2. Structural Abnormalities



Aneurysm, 442.9


Hydrocephalus, 331.4







I. Definition


A. Abnormal dilatation of an arterial wall in which the intima bulges outward


B. Usually caused by abnormal weakening


C. Usually, a sudden increase in systolic blood pressure caused by events such as straining or sexual intercourse, which may precipitate a rupture


II. Types


A. Berry (saccular)—congenital aneurysm of a cerebral vessel


1. Tends to occur at arterial bifurcations


2. More common in adults


3. Frequently multiple


4. Usually asymptomatic


5. May be associated with polycystic kidney disease or coarctation of the aorta


B. Fusiform—aneurysm that is tapered at both ends and spindle-shaped; all walls of the blood vessel dilate more or less equally, creating tubular swelling


C. Mycotic—caused by or infected by microorganisms (bacterial)


D. Traumatic



IV. Risk factors


A. Evidence supports the association of intracranial aneurysm with heritable connective tissue disorders (e.g., polycystic kidney disease, Ehlers-Danlos syndrome type IV, neurofibromatosis type I, Marfan’s syndrome) and their familial occurrence.


B. 7% to 20% of patients with aneurysmal SAH have a first- or second-degree relative with a confirmed intracranial aneurysm.


C. Cigarette smoking is an environmental factor.


1. Risk of an aneurysmal SAH is about 3 to 10 times higher among smokers.


2. Risk increases with the number of cigarettes smoked.


3. Smoking decreases the effectiveness of alpha1-antitrypsin, the main inhibitor of proteolytic enzymes (proteases) such as elactase; the imbalance between proteases in smokers may result in the degradation of a variety of connective tissues, including the arterial wall.


D. Risk is higher among women than among men after age 50.


1. Suggests a role for hormonal factors


2. Premenopausal women have a low risk of aneurysmal SAH.


3. Postmenopausal women have a relatively high risk.


4. Postmenopausal women receiving hormone replacement therapy have an intermediate risk.

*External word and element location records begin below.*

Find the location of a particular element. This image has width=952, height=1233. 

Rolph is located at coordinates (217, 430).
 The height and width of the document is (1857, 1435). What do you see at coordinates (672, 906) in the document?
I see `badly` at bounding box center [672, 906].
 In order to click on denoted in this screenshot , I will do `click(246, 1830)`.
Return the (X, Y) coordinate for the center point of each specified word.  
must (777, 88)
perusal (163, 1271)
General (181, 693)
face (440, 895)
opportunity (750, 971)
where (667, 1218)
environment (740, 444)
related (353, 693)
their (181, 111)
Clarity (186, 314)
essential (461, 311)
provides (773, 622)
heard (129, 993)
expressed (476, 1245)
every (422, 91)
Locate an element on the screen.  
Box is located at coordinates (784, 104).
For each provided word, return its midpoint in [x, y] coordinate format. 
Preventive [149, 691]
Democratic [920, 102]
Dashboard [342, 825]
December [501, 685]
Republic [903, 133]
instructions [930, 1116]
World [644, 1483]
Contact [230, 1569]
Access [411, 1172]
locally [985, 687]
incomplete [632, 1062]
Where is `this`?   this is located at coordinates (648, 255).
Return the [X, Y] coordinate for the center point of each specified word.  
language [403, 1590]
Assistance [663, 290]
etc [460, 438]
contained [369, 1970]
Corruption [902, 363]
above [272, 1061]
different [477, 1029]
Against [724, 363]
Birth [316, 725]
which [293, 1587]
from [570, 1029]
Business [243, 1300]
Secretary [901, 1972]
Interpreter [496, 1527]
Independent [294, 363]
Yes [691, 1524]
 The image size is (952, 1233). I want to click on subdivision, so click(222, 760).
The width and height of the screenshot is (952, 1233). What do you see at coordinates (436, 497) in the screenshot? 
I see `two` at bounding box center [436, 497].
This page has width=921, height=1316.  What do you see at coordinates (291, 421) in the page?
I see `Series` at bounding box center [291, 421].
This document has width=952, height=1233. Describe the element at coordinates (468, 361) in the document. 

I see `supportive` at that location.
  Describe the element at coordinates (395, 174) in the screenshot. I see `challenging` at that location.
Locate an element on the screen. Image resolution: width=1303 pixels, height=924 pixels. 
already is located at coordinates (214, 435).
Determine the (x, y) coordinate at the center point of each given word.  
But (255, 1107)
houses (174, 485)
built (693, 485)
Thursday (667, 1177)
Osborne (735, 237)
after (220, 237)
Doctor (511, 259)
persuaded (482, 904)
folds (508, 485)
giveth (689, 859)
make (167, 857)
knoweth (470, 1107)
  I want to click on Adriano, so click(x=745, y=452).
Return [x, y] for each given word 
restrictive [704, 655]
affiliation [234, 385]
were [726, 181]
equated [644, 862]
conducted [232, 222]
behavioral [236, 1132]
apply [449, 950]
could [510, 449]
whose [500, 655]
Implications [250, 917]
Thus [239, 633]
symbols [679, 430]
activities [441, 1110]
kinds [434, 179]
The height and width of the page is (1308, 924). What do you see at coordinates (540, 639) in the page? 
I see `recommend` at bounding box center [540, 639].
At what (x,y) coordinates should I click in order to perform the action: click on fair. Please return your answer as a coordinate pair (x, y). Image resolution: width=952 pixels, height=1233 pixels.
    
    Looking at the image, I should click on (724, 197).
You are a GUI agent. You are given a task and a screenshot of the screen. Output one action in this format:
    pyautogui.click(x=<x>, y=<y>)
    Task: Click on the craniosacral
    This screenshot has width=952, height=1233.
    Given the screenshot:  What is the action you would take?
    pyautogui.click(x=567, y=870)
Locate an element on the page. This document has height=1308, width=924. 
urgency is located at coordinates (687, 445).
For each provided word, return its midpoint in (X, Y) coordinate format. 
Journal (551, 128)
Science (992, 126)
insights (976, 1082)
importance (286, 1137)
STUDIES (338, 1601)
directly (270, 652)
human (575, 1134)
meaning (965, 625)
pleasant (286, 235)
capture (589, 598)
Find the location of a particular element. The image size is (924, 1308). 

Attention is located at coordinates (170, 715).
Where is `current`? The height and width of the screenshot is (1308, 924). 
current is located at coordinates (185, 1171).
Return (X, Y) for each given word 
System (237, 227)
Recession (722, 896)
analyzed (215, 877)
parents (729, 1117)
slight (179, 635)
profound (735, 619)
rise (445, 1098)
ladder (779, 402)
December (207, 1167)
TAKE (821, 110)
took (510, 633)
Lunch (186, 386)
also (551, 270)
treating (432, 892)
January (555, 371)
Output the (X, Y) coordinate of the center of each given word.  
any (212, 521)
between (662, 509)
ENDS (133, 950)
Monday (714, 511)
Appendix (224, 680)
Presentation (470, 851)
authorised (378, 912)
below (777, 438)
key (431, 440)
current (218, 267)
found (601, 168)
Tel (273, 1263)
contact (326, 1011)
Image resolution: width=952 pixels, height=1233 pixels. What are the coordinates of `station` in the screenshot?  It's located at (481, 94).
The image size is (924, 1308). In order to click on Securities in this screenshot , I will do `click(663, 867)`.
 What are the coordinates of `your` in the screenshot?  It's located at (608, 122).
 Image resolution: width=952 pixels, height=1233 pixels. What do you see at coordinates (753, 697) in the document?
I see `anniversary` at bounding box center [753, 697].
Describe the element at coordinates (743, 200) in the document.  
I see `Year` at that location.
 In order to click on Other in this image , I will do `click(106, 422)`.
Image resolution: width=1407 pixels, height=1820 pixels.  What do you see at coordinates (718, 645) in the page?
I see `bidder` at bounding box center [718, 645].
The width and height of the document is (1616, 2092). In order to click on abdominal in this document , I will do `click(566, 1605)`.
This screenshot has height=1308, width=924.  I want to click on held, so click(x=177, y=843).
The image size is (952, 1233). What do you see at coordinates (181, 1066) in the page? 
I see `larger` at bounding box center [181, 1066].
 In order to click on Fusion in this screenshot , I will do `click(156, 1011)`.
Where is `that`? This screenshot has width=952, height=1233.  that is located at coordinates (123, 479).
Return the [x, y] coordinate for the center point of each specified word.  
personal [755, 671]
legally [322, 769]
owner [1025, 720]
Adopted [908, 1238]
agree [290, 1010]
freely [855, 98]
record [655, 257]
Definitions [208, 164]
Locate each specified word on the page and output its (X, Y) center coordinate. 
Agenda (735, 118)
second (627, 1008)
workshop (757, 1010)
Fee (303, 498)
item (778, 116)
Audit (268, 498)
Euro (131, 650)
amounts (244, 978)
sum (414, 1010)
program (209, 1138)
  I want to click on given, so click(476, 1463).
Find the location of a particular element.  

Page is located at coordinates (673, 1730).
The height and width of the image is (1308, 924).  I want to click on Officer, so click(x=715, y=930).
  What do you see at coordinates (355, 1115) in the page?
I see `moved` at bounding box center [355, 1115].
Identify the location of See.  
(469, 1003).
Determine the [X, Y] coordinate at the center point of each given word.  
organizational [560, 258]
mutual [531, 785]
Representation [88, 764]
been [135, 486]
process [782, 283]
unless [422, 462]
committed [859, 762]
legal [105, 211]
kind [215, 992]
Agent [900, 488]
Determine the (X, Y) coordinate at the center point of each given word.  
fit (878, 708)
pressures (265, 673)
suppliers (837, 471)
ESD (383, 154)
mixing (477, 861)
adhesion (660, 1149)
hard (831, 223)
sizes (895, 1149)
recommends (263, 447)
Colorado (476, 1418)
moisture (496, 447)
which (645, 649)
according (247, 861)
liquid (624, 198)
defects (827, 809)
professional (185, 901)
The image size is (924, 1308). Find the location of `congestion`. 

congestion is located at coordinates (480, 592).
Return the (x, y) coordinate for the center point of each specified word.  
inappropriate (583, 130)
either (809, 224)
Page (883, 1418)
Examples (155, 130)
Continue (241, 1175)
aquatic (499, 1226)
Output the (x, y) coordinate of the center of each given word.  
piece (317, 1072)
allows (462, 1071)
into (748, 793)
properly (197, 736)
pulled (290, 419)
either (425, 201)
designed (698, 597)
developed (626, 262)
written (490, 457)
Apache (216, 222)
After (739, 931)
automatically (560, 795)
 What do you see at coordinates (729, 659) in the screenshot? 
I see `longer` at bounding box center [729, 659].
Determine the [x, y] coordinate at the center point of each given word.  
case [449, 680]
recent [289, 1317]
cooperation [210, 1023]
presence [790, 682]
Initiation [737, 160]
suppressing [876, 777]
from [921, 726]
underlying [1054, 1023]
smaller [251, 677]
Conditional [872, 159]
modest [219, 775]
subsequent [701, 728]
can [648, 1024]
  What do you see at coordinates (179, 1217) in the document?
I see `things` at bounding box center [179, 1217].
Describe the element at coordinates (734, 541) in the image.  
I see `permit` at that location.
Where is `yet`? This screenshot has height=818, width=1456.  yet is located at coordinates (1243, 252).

E. A moderate to high level of alcohol consumption is an independent risk factor for aneurysmal SAH. Recent heavy use of alcohol in particular appears to increase the risk of SAH.


V. Clinical manifestations


A. Most aneurysms are asymptomatic until they rupture, at which time SAH results (see Signs and Symptoms of SAH in Chapter 1).


B. Some focal neurologic deficits may be related to compression of adjacent structures.


C. Small amounts of blood from the aneurysm (“warning leaks”) may precede the major hemorrhage by a few hours or days. These may cause the patient to have headaches, nausea, and neck stiffness.


D. Ophthalmologic examination may reveal unilateral or bilateral subhyaloid hemorrhages in approximately one fourth of patients with aneurysmal SAH. These hemorrhages are venous in origin, are located between the retina and the vitreous membrane, and are convex at the bottom and flat on the top.


E. Some aneurysms have a mass effect, causing the patient to become symptomatic. These aneurysms are generally large or giant (25 mm or larger).


1. The most common symptom of mass effect is headache.


2. The most common sign is palsy of cranial nerve III (pupils).


3. Brain stem dysfunction, visual field defects, trigeminal neuralgia, cavernous sinus syndrome, seizures, and hypothalamic-pituitary dysfunction may also occur, depending on the location of the aneurysm.


4. These aneurysms carry a high risk of rupture (approximately 6%/year).


VI. Diagnostics


A. CT scan or magnetic resonance angiography can be performed to obtain a baseline value for ventricular size and to rule out infarct/hemorrhage. These studies are noninvasive and carry a lower complication rate than is associated with conventional catheter angiography.


1. CT scans are sensitive in detecting acute hemorrhage, and they show the presence of SAH in 90% to 95% of patients who undergo scanning within the first 24 hours after hemorrhage.


2. The sensitivity of CT scanning, however, decreases to 80% at 3 days after hemorrhage, 70% at 5 days, 50% at 1 week, and 30% at 2 weeks, because blood is cleared rapidly from the subarachnoid space.


3. CT scans are also useful in detecting any associated ICH or hydrocephalus, and the distribution of blood may offer important clues to the location of the ruptured aneurysm.


B. Cerebral angiography can be ordered to discern the size, shape, location, and number of aneurysms, as well as the occurrence of arterial spasm. The risk of permanent neurologic complications is lower than was previously recognized, and cerebral angiography has a high level of diagnostic accuracy. Angiography provides superior spatial resolution and lacks the flow-related artifacts that may affect magnetic resonance angiography.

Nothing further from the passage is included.